No one suggests that this was not equally well known in 1999. The risk of permanent injury to the baby is less than the risk of injury to the mother, but it includes a very small risk of catastrophic injury resulting from the deprivation of oxygen during delivery, as occurred in this case.

[113] These are risks which any reasonable mother would wish to take into account in deciding whether to opt for a vaginal delivery or a caesarean section. No doubt in doing so she would take serious account of her doctor's estimation of the likelihood of these risks emerging in her case. But it is not difficult to understand why the medical evidence in this case was that, if offered a caesarean section, any insulin dependent pregnant woman would take it. What could be the benefits of vaginal delivery which would outweigh avoiding the risks to both mother and child?

[114] We do not have a full transcript of the evidence, but in the extracts we do have Dr McLellan referred to explaining to a mother who requested a caesarean section 'why it may not be in the mother's best interest' and later expressed the view that 'it's not in the maternal interests for women to have caesarean sections'. Whatever Dr McLellan may have had in mind, this does not look like a purely medical judgment. It looks like a judgment that vaginal delivery is in some way morally preferable to a caesarean section: so much so that it justifies depriving the pregnant woman of the information needed for her to make a free choice in the matter. Giving birth vaginally is indeed a unique and wonderful experience, but it has not been suggested that it inevitably leads to a closer and better relationship between mother and child than does a caesarean section.

[115] In any event, once the argument departs from purely medical considerations and involves value judgments of this sort, it becomes clear, as Lord Kerr and Lord Reed conclude at para [85], that the Bolam test, of conduct supported by a responsible body of medical opinion, becomes quite inapposite. A patient is entitled to take into account her own values, her own assessment of the comparative merits of giving birth in the 'natural' and traditional way and of giving birth by caesarean section, whatever medical opinion may say, alongside the medical evaluation of the risks to herself and her baby. She may place great value on giving birth in the natural way and be prepared to take the risks to herself and her baby which this entails. The medical profession must respect her choice, unless she lacks the legal capacity to decide (St George's Healthcare NHS Trust v S [1998] 3 All ER 673, [1999] Fam 26). There is no good reason why the same should not apply in reverse, if she is prepared to forgo the

[2015] 2 All ER 1031 at 1060

joys of natural childbirth in order to avoid some not insignificant risks to herself or her baby.
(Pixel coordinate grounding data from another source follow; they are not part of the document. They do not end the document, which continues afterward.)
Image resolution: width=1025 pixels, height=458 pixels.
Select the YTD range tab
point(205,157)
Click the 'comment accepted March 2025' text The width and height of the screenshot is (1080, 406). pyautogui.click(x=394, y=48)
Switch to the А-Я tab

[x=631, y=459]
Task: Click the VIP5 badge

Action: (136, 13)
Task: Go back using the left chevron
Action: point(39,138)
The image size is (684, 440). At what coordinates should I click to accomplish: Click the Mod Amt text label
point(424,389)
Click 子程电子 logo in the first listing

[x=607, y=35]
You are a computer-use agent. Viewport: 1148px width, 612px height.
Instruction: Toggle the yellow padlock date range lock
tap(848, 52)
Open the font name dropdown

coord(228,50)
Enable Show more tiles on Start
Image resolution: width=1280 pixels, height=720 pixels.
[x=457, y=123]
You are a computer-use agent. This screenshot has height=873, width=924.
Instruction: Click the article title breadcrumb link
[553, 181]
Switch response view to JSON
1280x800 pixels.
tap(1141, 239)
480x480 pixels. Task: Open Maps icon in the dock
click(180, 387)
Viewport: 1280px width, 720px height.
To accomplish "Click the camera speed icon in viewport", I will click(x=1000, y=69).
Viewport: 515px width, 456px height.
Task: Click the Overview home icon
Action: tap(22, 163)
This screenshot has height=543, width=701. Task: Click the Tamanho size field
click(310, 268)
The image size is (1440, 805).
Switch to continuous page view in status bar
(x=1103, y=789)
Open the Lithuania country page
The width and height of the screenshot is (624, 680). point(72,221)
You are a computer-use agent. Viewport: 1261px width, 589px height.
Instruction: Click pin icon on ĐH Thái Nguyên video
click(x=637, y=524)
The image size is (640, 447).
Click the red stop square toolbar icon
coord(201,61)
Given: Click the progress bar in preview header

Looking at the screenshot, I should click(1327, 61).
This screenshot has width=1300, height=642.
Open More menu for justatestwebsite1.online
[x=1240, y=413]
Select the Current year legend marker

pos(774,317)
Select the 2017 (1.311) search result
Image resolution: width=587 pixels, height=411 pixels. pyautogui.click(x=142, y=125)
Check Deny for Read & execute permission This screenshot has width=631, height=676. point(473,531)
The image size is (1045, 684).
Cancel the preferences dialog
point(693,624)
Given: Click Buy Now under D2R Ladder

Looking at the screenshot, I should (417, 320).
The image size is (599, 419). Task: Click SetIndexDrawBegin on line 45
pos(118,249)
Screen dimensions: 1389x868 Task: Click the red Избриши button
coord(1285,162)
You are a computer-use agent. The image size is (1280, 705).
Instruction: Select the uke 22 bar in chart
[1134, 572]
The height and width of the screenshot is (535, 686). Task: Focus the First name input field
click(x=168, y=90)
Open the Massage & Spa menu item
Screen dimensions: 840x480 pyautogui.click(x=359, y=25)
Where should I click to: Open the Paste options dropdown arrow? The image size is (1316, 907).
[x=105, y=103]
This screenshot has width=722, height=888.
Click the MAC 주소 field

She cannot force her doctor to offer treatment which he or she considers futile or inappropriate. But she is at least entitled to the information which will enable her to take a proper part in that decision.

[116] As NICE (2011) puts it, 'Pregnant women should be offered evidence-based information and support to enable them to make informed decisions about [their care and treatment]' (para 1.1.1.1). Gone are the days when it was thought that, on becoming pregnant, a woman lost, not only her capacity, but also her right to act as a genuinely autonomous human being.

[117] These additional observations, dealing with the specific example of pregnancy and childbirth, are merely a footnote to the comprehensive judgment of Lord Kerr and Lord Reed, with which I entirely agree. Were anyone to be able to detect a difference between us, I would instantly defer to their way of putting it. I would allow this appeal.